My theory is that Manning is actually so used to reading defenses, so used to playing with Harrison, and so used to having Harrison on his right side, that Manning can know what is going on without even looking at Harrison. If Harrison is going to be covered, he'll know it and look the other way. If the coverage shows that Harrison can get open, he'll look right and probably throw it right.

(by the way, the subtitle is not a typo. I like to reverse the the letters of a person's first and last name and see if it would make a good "Star Wars" name. Sometimes it does, sometimes it doesn't. I'll let you evaluate Meyton Panning and Harvin Marrison for yourself).

Tadainian Lomlinson
Is Tomlinson already a Hall of Famer? Seriously, look at his numbers. Going into this season, he had never had less than 1,200 yards (over 1,600 twice), never had less than 50 receptions (high of 100), and never had less than 10 touchdowns (high of 20). Through ten games, of course, he already has 1,000 yards, 22 touchdowns, and 47 receptions. Yes, by trading draft picks in fantasy football I essentially traded Tomlinson for Clinton Portis and Steve Smith. And look at your fantasy league: does whoever is in first place (or at least has the most points) have Tomlinson? When he retires, he'll be on a short list of the all-time greats, and he's already in the Fantasy Football Hall of Fame.

Speaking of Tomlinson, it is absolutely delightful to watch NFL teams run plays that usually work successfully on Madden. On Tomlinson's TD reception, he was in the backfield and the Chargers were in the shotgun with WRs spread around the outside. Tomlinson quickly cut out of the backfield to the middle of the field. He was covered by a linebacker and easily breezed past him, and because of the spread formation, there were no other defenders around to tackle him as Tomlinson ran relatively easily to the endzone. This is absolutely a consistently effective video game play.

In many ways, I'm a weak man
Yes, the Packers' 35-0 loss against the Patriots at home dulled the blow of the Vikes' defeat. A Packer loss always does.

And just remember, as Fiyero sings in "Dancing Through Life" in "Wicked":

"Nothing matters but knowing nothing matters.

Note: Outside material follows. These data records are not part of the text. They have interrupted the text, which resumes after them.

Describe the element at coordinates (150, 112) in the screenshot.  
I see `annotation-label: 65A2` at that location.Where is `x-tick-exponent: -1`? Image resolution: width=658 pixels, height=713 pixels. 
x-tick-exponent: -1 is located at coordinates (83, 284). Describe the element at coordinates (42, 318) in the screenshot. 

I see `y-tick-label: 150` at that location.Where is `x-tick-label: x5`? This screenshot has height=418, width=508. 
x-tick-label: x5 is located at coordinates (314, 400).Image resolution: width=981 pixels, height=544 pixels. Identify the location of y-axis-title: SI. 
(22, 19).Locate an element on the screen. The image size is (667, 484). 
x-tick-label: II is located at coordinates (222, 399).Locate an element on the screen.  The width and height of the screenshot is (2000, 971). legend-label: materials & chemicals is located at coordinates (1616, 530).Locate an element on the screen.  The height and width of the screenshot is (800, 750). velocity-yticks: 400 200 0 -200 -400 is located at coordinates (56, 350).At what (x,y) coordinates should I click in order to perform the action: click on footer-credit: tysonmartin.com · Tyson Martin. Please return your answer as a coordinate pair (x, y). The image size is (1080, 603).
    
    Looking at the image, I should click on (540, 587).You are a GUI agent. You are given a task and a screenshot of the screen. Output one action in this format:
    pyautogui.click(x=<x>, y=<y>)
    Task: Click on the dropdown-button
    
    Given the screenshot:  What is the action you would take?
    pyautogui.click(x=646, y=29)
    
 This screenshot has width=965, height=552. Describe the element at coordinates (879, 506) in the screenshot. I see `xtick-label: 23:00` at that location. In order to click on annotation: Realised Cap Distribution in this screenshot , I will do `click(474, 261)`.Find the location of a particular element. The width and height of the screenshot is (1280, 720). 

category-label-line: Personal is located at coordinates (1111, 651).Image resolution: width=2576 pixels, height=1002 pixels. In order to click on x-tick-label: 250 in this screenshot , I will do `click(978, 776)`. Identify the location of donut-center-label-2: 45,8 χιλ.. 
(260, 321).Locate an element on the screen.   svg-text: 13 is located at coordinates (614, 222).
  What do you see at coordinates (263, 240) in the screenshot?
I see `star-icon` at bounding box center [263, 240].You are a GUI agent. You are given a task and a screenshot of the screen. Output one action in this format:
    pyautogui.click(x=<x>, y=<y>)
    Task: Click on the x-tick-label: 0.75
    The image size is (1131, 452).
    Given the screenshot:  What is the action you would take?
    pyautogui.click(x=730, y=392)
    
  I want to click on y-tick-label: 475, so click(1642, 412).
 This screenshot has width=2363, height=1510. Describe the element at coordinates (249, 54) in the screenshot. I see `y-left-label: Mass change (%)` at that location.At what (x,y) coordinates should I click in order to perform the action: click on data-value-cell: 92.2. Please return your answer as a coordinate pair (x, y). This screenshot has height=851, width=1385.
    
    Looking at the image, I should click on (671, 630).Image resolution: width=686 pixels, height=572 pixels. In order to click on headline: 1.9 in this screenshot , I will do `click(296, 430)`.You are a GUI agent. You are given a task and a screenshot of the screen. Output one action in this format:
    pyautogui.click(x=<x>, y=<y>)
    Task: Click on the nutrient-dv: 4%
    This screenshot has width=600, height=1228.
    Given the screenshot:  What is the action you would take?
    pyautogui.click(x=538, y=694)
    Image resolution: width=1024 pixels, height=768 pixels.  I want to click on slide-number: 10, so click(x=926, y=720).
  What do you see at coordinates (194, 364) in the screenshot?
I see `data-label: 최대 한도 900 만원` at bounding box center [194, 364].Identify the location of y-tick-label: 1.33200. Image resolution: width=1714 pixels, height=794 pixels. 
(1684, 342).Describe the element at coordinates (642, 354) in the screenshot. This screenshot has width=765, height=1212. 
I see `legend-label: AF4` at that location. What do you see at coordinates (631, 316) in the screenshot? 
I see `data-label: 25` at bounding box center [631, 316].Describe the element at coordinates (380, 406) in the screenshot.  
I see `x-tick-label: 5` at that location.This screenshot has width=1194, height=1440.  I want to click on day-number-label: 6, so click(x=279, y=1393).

It's just life."


  1. First off, I love the literary references. Secondly, I love the fact that the Packers just experienced their second worst home loss ever. Thirdly, I hope Farve can't play against Seattle. I know nothing about medicine, but nerve injuries seem like the kind of thing that don't heal quickly.

  2. Anonymous12:34 PM

    Vicodin will help.

    LT is my boy!

  3. Chin up Viking fan. My Giants may not have lost 4 in a row yet, but if they continue to run out a practice squad defense, I'm sure they'll be there soon.